1. The law of averages
If the Faeroe Islands played the ABs enough times they’d eventually come up with a result. This is the kind of positive yet pragmatic attitude Wales should take into their next game.
Wales have a range of bribing options available to them and could consider deploying a combination to devastating effect. This is in spite of the fact that Wayne Barnes will NOT be refereeing this weekend’s game, and the recent ‘de-corrupting’ decision by the NZRU to pay their players in currency other than imported television programmes and The Hobbit fridge magnets.
3. Malicious interference
Why is it that – with the high proportion of UK hotel, kitchen and bar staff coming from Australia – the instances of All Black tummy bugs, sworn affidavit bar room allegations and being awoken in the early hours by environmental health inspectors is so low? All Wales is asking for is a level playing field.
4. Not pissing them off about the Haka
The All Blacks getting all uppity about the Haka is a Cardiff tradition and its resulting vengeful malcontent typically accounts for around 8 of the 25-30 point final scoring margin between the sides.
Wales should just listen intently, grimace and shake their legs about while linking arms in a disorderly line, like Ireland do.
Samoa solemnly dedicated their victory – and presumably each of the associated injuries inflicted – against Wales, to God. With the only alternative strategy being to dedicate their victory to Rob Howley, for Wales to ape this approach only has upsides. Not least of which would be a bigger stadium buzz for Calon Lan and Guide Me O Thou Great Redeemer, as well as eternal salvation from an everlasting hell for all involved.
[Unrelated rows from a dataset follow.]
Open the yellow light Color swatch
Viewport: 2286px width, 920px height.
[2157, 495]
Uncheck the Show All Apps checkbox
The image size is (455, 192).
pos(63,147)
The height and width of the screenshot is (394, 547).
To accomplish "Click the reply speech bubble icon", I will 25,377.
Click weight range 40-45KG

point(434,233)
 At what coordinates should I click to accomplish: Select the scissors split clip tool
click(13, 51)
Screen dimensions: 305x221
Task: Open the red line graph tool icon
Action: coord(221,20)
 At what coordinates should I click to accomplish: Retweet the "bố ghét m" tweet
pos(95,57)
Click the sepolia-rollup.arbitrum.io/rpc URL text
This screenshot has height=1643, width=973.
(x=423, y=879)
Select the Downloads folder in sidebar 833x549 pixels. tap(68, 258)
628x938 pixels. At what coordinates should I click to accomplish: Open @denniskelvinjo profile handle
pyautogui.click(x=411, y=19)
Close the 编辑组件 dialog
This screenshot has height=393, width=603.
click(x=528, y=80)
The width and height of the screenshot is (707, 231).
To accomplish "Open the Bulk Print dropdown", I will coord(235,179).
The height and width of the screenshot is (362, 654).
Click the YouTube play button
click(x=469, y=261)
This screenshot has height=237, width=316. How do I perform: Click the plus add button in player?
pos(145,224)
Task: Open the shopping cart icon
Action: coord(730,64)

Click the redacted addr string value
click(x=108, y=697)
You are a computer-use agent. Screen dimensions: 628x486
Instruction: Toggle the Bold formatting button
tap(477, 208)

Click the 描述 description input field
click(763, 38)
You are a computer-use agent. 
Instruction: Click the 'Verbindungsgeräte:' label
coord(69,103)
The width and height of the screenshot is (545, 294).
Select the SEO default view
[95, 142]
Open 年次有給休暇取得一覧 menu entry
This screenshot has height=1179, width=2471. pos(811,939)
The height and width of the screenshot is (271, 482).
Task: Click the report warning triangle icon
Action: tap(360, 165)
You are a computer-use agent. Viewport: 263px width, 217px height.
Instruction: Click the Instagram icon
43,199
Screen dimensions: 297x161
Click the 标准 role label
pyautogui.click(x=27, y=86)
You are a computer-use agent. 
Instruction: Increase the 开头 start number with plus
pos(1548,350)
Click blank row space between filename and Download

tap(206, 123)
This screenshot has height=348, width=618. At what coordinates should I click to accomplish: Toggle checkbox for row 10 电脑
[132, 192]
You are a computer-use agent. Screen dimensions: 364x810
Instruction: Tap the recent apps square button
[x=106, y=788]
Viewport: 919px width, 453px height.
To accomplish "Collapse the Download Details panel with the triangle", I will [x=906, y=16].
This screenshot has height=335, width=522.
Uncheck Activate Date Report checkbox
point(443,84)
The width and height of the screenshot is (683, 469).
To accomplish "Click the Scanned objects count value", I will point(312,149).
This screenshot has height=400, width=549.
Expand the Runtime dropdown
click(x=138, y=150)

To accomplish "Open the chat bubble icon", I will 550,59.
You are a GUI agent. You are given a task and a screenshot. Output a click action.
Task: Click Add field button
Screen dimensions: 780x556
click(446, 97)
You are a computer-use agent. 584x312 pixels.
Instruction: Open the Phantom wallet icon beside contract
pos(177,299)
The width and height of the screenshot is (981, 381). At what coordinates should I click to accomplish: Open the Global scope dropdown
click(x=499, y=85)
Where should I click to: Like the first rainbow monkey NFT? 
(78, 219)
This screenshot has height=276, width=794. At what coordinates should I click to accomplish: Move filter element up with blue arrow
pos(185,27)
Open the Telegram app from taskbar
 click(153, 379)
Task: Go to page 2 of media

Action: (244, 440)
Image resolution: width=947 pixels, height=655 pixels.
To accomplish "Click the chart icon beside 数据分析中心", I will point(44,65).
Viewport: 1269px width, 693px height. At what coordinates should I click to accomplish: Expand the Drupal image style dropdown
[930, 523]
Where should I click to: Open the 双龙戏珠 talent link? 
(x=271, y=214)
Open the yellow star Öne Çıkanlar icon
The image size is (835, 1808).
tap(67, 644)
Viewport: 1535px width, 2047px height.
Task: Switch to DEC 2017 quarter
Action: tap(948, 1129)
6. Replacement of kicking game with tunneling game
Wales has invested much in its directionless and inept kicking game in the belief that no opposition teams in the world possess a video recorder with a pause button.
Committing these resources instead to a ‘tunneling’ game – whereby players employ a pod system to excavate underneath the opposition defensive line and on to the try line beyond – not only calls upon Wales’ proud digging tradition, but is just the kind of unexpected tactic that the ABs would succumb to (in fits of hysterical laughter).
7. Become very French
Blue shirts, lumpy faces and the scent of garlic are strong brain signals for All Black players, causing immediate physiological reactions such as shitting themselves and running in the opposite direction. Red shirts, close harmony singing and the stink of shampoo meanwhile evoke a much less negative effect.
“Zis playeur Richie McCaw… Ee iz – ow you say – a poooff?” commented an experienced Wales international, badly.